At ischemic cerebral symptoms(dizziness, “numbness” of the face, the appearance of dots and flies before the eyes, staggering to the sides), aminofillin is additionally prescribed (5-10 ml of a 2.4% solution intravenously slowly). With an increase intracranial pressure intravenously administered mannitol, or furosemide (lasix).

For symptoms suggestive of danger cerebral edema(sharp headache, nausea, vomiting, visual disturbances), sodium nitroprusside is injected intravenously in saline solution.

With a hypertensive crisis , complicated acute left ventricular failure(cardiac asthma, pulmonary edema), the patient needs nitrates, fast-acting diuretics, droperidol. At convulsive syndrome diazepam is used intravenously and magnesium sulfate intravenously slowly or intramuscularly in a 0.5% novocaine solution.

Symptomatic arterial hypertension make up 6-9% of all cases of increased blood pressure and may be the result of a primary lesion of the kidneys, endocrine system, main vessels, etc.

× renovascular hypertension develop with atherosclerotic lesions of the renal arteries and fibromuscular dysplasia of the renal arteries;

× renovascular hypertension observed in patients with involvement in pathological process mouths of the renal arteries in nonspecific aortoarteritis (panarteritis, pulseless disease, Takayasu's syndrome, etc.)

in patients with chronic glomerulonephritis develops due to activation of the renin-angiotensin system, a decrease in the ability of the kidney to produce vasodilator and natriuretic substances, which leads to an increase in the reabsorption of sodium and water.

× symptomatic renal hypertension in patients with chronic pyelonephritis the most common form in the group of symptomatic arterial hypertension . The pathogenesis does not differ significantly from that of glomerulonephritis. The disease is relatively benign.

hypertension in pheochromocytoma (benign tumor adrenal medulla) is due to the release of a large amount of catecholamines, which leads to an increase in peripheral resistance.

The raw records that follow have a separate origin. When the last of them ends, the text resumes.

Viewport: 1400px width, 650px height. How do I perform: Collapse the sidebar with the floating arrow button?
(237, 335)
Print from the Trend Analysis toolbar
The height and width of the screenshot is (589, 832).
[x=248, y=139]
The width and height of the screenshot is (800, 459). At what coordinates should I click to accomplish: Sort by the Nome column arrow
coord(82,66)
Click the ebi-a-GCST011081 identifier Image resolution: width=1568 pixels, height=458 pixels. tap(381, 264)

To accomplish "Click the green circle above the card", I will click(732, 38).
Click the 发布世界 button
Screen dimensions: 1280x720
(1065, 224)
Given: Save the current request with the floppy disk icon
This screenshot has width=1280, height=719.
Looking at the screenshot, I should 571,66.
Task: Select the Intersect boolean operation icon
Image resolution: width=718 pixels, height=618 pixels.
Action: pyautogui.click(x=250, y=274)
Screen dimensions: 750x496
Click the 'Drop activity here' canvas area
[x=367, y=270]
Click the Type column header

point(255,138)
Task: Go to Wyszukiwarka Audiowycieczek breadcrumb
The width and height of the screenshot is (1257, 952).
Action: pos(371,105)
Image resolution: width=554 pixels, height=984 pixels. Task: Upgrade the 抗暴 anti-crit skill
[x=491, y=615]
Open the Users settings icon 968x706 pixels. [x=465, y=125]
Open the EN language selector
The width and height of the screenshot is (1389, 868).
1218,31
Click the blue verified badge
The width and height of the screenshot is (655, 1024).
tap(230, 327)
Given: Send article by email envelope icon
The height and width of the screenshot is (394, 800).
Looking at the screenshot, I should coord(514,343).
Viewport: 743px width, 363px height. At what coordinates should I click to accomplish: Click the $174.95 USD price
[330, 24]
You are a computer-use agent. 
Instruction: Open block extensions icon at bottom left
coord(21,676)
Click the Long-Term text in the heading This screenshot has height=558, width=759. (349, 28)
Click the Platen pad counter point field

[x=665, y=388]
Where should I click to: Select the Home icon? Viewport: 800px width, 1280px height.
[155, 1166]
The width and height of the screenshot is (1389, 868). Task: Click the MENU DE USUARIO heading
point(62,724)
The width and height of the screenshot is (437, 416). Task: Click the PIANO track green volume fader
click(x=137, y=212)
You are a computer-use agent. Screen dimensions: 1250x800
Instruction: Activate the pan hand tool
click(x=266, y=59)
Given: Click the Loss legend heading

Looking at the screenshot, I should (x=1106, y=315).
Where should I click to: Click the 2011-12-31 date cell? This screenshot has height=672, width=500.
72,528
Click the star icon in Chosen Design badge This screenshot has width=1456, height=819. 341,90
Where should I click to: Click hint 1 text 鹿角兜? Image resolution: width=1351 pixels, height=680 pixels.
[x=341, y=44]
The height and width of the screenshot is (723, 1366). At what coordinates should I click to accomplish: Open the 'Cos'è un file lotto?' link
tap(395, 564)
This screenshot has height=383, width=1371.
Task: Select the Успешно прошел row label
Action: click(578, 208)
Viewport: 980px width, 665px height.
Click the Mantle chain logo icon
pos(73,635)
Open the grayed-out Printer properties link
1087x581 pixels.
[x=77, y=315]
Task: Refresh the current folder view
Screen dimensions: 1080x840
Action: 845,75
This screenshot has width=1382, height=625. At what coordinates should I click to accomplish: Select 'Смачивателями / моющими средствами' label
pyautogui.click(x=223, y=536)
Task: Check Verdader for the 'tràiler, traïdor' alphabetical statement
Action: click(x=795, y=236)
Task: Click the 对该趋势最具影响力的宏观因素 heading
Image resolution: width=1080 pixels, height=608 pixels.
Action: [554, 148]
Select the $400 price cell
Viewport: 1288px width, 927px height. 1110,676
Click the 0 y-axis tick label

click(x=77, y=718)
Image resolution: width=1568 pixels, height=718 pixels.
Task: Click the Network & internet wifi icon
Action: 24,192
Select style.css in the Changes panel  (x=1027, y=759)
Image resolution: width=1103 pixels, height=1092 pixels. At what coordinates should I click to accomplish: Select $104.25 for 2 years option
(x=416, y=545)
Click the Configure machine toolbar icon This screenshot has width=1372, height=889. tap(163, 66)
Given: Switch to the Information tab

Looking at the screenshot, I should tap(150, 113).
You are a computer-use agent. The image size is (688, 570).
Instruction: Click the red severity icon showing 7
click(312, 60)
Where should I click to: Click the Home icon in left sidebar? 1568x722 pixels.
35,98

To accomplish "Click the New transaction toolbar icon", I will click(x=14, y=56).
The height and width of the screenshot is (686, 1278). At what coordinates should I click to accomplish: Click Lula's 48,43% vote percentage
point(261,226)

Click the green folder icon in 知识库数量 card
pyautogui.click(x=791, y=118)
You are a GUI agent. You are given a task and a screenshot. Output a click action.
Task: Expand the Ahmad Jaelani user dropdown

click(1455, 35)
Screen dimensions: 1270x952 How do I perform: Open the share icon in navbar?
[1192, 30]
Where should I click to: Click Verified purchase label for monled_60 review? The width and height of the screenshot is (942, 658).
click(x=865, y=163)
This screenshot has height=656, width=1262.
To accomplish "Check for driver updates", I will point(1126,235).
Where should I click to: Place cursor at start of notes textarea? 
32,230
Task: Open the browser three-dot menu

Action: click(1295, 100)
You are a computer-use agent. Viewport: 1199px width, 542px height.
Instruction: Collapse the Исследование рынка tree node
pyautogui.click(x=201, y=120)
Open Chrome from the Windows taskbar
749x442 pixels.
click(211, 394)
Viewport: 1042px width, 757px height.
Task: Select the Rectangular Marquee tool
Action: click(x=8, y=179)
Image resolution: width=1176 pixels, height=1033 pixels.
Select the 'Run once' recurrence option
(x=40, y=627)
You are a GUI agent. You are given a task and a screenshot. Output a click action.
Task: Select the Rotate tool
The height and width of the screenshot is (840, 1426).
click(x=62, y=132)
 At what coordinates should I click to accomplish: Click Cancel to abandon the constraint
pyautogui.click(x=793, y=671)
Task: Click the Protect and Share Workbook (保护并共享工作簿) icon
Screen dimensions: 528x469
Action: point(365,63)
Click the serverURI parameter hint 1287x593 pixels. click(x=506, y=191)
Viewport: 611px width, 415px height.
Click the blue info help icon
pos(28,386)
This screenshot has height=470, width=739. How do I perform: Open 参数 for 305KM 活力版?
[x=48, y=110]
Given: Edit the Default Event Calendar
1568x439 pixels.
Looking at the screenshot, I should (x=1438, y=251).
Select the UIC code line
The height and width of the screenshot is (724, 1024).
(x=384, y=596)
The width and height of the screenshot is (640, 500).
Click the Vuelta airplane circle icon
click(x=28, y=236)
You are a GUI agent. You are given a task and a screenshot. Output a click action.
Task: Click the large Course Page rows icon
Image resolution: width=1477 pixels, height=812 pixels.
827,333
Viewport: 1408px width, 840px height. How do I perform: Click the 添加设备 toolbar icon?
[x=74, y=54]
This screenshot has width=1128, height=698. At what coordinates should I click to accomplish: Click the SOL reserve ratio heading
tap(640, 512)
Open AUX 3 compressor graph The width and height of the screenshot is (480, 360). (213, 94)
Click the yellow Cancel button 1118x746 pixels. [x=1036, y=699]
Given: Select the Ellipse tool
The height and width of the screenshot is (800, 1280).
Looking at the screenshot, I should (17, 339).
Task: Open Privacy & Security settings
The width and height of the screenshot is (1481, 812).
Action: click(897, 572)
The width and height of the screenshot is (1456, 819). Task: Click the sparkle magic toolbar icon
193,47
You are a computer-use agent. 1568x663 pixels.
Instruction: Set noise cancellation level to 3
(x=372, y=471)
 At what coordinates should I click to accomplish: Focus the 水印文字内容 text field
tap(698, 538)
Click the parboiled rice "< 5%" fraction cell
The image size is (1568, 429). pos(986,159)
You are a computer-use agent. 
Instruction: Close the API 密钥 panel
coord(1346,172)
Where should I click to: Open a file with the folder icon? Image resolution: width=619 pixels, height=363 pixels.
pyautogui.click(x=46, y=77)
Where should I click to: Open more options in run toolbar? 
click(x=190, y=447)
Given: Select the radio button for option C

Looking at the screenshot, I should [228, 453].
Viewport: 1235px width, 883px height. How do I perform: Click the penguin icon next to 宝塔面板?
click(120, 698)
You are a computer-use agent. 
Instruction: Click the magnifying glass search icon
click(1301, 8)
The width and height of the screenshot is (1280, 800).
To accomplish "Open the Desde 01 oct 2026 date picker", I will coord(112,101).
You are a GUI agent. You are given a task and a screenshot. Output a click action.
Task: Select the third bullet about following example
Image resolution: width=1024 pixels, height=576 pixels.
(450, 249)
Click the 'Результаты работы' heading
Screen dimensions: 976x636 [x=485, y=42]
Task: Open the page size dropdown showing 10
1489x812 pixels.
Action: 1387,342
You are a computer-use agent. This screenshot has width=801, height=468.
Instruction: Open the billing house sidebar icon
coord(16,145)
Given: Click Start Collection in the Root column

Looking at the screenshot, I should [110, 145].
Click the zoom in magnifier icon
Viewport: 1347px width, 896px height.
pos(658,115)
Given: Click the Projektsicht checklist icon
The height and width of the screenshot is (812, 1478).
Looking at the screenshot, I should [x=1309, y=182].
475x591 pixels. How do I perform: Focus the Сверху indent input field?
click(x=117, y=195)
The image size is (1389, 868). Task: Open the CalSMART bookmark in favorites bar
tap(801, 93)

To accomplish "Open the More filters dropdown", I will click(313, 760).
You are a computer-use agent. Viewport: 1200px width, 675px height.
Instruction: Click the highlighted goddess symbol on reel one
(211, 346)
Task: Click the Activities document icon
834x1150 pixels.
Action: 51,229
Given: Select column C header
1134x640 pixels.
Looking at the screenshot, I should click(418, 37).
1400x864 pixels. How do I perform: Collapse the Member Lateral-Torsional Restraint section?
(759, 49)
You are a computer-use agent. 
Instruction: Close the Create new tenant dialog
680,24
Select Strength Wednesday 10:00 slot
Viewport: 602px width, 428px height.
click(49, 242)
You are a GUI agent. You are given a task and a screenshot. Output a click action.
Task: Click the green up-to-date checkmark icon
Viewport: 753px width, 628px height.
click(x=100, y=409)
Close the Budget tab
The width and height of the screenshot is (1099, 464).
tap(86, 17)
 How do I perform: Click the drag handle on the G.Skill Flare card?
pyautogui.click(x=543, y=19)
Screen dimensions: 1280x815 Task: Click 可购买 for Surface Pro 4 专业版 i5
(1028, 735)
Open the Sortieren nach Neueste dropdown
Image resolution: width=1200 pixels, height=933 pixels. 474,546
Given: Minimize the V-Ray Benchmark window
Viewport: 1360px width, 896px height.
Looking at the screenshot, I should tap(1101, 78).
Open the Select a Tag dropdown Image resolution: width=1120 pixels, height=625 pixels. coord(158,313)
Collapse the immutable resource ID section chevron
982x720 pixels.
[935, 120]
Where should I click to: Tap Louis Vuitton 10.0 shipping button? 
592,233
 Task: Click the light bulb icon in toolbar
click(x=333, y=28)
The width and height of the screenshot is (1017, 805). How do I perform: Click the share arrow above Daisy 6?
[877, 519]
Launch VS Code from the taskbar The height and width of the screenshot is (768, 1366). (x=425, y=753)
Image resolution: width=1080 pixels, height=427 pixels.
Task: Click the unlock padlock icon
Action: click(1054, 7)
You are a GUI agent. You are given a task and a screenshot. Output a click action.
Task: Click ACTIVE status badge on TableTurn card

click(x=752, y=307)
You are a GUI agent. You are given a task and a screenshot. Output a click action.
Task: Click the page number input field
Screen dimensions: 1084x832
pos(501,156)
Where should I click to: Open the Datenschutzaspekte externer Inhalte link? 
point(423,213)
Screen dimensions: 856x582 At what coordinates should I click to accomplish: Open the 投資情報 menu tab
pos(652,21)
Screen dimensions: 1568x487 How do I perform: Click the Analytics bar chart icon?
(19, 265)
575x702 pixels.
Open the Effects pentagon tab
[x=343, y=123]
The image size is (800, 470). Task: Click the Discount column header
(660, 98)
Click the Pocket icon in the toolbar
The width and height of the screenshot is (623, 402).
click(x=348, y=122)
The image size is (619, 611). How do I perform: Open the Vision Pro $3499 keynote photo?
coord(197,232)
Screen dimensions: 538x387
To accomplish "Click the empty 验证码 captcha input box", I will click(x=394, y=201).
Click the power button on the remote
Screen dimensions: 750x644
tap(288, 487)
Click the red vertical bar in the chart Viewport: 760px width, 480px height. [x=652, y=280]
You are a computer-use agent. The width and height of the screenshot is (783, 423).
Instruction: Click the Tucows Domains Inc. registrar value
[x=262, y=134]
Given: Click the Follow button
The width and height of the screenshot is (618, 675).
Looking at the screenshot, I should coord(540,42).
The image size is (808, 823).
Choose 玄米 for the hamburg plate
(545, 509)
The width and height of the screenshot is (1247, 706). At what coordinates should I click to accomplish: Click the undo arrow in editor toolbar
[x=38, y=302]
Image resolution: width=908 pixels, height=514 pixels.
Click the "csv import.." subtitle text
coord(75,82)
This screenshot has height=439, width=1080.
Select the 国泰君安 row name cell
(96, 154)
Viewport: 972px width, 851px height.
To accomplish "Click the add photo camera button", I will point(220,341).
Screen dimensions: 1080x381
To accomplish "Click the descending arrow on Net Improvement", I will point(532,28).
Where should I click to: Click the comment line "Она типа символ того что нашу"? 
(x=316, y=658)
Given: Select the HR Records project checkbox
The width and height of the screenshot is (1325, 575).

× Symptomatic arterial hypertension in primary aldosteronism (Conn's syndrome) associated with increased retention of sodium ions in the renal tubules and accumulation of interstitial fluid.

× Arterial hypertension with endocrine diseases (Itsenko-Cushing's syndrome, thyrotoxicosis, hypothyroidism, acromegaly).

× Hemodynamic arterial hypertension (coarctation of the aorta, aortic valve insufficiency) are treated surgically.